Problem requirements → Output all the records below, word for word.

Stored items:
::::

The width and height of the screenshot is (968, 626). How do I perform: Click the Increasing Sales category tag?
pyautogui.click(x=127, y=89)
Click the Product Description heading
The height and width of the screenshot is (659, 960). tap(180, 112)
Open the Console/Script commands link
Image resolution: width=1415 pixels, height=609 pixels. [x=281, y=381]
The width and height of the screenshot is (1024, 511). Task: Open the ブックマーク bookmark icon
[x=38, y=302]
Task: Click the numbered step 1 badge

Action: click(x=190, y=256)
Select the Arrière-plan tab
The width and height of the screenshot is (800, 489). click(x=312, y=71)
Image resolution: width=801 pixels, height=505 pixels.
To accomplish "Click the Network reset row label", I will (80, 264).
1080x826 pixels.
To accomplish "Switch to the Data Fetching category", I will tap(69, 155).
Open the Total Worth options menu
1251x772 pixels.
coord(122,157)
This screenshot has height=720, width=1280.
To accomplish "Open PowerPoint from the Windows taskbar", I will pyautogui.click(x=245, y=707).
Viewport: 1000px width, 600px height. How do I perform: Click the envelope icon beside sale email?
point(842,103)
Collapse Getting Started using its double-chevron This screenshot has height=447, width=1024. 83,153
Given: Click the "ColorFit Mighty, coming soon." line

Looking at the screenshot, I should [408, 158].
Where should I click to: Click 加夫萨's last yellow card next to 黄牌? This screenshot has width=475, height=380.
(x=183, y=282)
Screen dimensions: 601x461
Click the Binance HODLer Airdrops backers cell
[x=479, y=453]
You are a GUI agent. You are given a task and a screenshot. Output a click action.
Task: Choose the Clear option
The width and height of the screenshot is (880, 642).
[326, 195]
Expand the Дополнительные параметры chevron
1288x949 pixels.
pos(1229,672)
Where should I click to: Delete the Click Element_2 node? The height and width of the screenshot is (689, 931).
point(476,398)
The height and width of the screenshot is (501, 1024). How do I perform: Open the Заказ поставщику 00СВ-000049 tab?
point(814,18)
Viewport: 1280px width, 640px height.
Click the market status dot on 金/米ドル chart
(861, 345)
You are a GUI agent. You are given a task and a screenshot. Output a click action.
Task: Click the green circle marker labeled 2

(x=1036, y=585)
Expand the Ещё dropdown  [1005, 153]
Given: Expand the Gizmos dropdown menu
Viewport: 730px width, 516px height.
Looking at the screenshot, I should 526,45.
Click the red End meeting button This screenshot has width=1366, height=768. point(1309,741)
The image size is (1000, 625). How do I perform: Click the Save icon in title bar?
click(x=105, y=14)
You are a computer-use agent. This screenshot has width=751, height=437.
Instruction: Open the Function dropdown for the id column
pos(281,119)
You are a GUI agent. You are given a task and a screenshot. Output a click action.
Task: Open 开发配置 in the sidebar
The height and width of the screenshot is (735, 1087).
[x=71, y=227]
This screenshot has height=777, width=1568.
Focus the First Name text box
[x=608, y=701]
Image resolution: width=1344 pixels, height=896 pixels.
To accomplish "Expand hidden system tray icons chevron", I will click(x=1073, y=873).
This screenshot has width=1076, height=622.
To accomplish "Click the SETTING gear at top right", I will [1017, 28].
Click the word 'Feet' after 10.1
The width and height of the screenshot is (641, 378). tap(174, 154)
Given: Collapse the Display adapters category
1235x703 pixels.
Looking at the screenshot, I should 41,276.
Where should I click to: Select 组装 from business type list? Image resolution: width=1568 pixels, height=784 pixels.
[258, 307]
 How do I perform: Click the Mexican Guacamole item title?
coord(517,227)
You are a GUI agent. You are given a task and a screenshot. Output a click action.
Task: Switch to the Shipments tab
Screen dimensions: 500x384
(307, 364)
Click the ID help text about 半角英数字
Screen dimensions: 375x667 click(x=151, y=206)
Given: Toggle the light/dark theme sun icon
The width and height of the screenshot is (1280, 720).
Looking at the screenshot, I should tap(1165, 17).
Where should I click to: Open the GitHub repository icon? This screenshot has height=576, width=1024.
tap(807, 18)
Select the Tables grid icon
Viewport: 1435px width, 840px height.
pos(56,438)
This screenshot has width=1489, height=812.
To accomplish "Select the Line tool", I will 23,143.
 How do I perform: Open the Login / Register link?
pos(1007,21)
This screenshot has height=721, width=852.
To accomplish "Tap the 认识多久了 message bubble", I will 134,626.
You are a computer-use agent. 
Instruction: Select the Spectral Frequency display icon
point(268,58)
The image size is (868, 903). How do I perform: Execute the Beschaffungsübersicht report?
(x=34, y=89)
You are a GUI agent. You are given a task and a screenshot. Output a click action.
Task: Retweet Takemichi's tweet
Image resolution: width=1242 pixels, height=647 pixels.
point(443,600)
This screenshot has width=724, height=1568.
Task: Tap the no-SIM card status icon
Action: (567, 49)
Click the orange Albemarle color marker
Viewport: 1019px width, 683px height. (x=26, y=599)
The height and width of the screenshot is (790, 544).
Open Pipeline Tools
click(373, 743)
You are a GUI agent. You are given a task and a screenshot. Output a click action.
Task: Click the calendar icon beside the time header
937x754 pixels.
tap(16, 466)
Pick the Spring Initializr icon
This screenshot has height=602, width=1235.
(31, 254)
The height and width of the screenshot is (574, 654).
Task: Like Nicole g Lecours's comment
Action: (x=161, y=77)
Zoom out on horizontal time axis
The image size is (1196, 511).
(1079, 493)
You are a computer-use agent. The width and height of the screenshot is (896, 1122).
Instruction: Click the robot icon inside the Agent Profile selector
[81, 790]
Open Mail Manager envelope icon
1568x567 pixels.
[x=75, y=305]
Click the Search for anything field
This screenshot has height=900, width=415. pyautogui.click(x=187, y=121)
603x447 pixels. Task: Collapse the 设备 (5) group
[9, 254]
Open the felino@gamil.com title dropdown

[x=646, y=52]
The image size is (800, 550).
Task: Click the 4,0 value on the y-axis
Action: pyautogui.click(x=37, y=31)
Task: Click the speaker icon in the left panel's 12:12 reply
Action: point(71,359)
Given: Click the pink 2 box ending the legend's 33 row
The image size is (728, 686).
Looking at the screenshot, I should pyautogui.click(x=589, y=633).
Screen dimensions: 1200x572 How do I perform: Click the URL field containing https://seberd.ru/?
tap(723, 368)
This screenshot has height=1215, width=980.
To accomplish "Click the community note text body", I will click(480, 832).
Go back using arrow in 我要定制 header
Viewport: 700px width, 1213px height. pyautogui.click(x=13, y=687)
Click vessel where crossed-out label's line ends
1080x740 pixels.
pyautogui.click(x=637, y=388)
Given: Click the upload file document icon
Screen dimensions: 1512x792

::::

Response below →
The width and height of the screenshot is (968, 626). How do I perform: Click the Increasing Sales category tag?
pyautogui.click(x=127, y=89)
Click the Product Description heading
The height and width of the screenshot is (659, 960). tap(180, 112)
Open the Console/Script commands link
Image resolution: width=1415 pixels, height=609 pixels. [x=281, y=381]
The width and height of the screenshot is (1024, 511). Task: Open the ブックマーク bookmark icon
[x=38, y=302]
Task: Click the numbered step 1 badge

Action: click(x=190, y=256)
Select the Arrière-plan tab
The width and height of the screenshot is (800, 489). click(x=312, y=71)
Image resolution: width=801 pixels, height=505 pixels.
To accomplish "Click the Network reset row label", I will (80, 264).
1080x826 pixels.
To accomplish "Switch to the Data Fetching category", I will tap(69, 155).
Open the Total Worth options menu
1251x772 pixels.
coord(122,157)
This screenshot has height=720, width=1280.
To accomplish "Open PowerPoint from the Windows taskbar", I will pyautogui.click(x=245, y=707).
Viewport: 1000px width, 600px height. How do I perform: Click the envelope icon beside sale email?
point(842,103)
Collapse Getting Started using its double-chevron This screenshot has height=447, width=1024. 83,153
Given: Click the "ColorFit Mighty, coming soon." line

Looking at the screenshot, I should [408, 158].
Where should I click to: Click 加夫萨's last yellow card next to 黄牌? This screenshot has width=475, height=380.
(x=183, y=282)
Screen dimensions: 601x461
Click the Binance HODLer Airdrops backers cell
[x=479, y=453]
You are a GUI agent. You are given a task and a screenshot. Output a click action.
Task: Choose the Clear option
The width and height of the screenshot is (880, 642).
[326, 195]
Expand the Дополнительные параметры chevron
1288x949 pixels.
pos(1229,672)
Where should I click to: Delete the Click Element_2 node? The height and width of the screenshot is (689, 931).
point(476,398)
The height and width of the screenshot is (501, 1024). How do I perform: Open the Заказ поставщику 00СВ-000049 tab?
point(814,18)
Viewport: 1280px width, 640px height.
Click the market status dot on 金/米ドル chart
(861, 345)
You are a GUI agent. You are given a task and a screenshot. Output a click action.
Task: Click the green circle marker labeled 2

(x=1036, y=585)
Expand the Ещё dropdown  [1005, 153]
Given: Expand the Gizmos dropdown menu
Viewport: 730px width, 516px height.
Looking at the screenshot, I should 526,45.
Click the red End meeting button This screenshot has width=1366, height=768. point(1309,741)
The image size is (1000, 625). How do I perform: Click the Save icon in title bar?
click(x=105, y=14)
You are a computer-use agent. This screenshot has width=751, height=437.
Instruction: Open the Function dropdown for the id column
pos(281,119)
You are a GUI agent. You are given a task and a screenshot. Output a click action.
Task: Open 开发配置 in the sidebar
The height and width of the screenshot is (735, 1087).
[x=71, y=227]
This screenshot has height=777, width=1568.
Focus the First Name text box
[x=608, y=701]
Image resolution: width=1344 pixels, height=896 pixels.
To accomplish "Expand hidden system tray icons chevron", I will click(x=1073, y=873).
This screenshot has width=1076, height=622.
To accomplish "Click the SETTING gear at top right", I will [1017, 28].
Click the word 'Feet' after 10.1
The width and height of the screenshot is (641, 378). tap(174, 154)
Given: Collapse the Display adapters category
1235x703 pixels.
Looking at the screenshot, I should 41,276.
Where should I click to: Select 组装 from business type list? Image resolution: width=1568 pixels, height=784 pixels.
[258, 307]
 How do I perform: Click the Mexican Guacamole item title?
coord(517,227)
You are a GUI agent. You are given a task and a screenshot. Output a click action.
Task: Switch to the Shipments tab
Screen dimensions: 500x384
(307, 364)
Click the ID help text about 半角英数字
Screen dimensions: 375x667 click(x=151, y=206)
Given: Toggle the light/dark theme sun icon
The width and height of the screenshot is (1280, 720).
Looking at the screenshot, I should tap(1165, 17).
Where should I click to: Open the GitHub repository icon? This screenshot has height=576, width=1024.
tap(807, 18)
Select the Tables grid icon
Viewport: 1435px width, 840px height.
pos(56,438)
This screenshot has width=1489, height=812.
To accomplish "Select the Line tool", I will 23,143.
 How do I perform: Open the Login / Register link?
pos(1007,21)
This screenshot has height=721, width=852.
To accomplish "Tap the 认识多久了 message bubble", I will 134,626.
You are a computer-use agent. 
Instruction: Select the Spectral Frequency display icon
point(268,58)
The image size is (868, 903). How do I perform: Execute the Beschaffungsübersicht report?
(x=34, y=89)
You are a GUI agent. You are given a task and a screenshot. Output a click action.
Task: Retweet Takemichi's tweet
Image resolution: width=1242 pixels, height=647 pixels.
point(443,600)
This screenshot has width=724, height=1568.
Task: Tap the no-SIM card status icon
Action: (567, 49)
Click the orange Albemarle color marker
Viewport: 1019px width, 683px height. (x=26, y=599)
The height and width of the screenshot is (790, 544).
Open Pipeline Tools
click(373, 743)
You are a GUI agent. You are given a task and a screenshot. Output a click action.
Task: Click the calendar icon beside the time header
937x754 pixels.
tap(16, 466)
Pick the Spring Initializr icon
This screenshot has height=602, width=1235.
(31, 254)
The height and width of the screenshot is (574, 654).
Task: Like Nicole g Lecours's comment
Action: (x=161, y=77)
Zoom out on horizontal time axis
The image size is (1196, 511).
(1079, 493)
You are a computer-use agent. The width and height of the screenshot is (896, 1122).
Instruction: Click the robot icon inside the Agent Profile selector
[81, 790]
Open Mail Manager envelope icon
1568x567 pixels.
[x=75, y=305]
Click the Search for anything field
This screenshot has height=900, width=415. pyautogui.click(x=187, y=121)
603x447 pixels. Task: Collapse the 设备 (5) group
[9, 254]
Open the felino@gamil.com title dropdown

[x=646, y=52]
The image size is (800, 550).
Task: Click the 4,0 value on the y-axis
Action: pyautogui.click(x=37, y=31)
Task: Click the speaker icon in the left panel's 12:12 reply
Action: point(71,359)
Given: Click the pink 2 box ending the legend's 33 row
The image size is (728, 686).
Looking at the screenshot, I should pyautogui.click(x=589, y=633).
Screen dimensions: 1200x572 How do I perform: Click the URL field containing https://seberd.ru/?
tap(723, 368)
This screenshot has height=1215, width=980.
To accomplish "Click the community note text body", I will click(480, 832).
Go back using arrow in 我要定制 header
Viewport: 700px width, 1213px height. pyautogui.click(x=13, y=687)
Click vessel where crossed-out label's line ends
1080x740 pixels.
pyautogui.click(x=637, y=388)
Given: Click the upload file document icon
Screen dimensions: 1512x792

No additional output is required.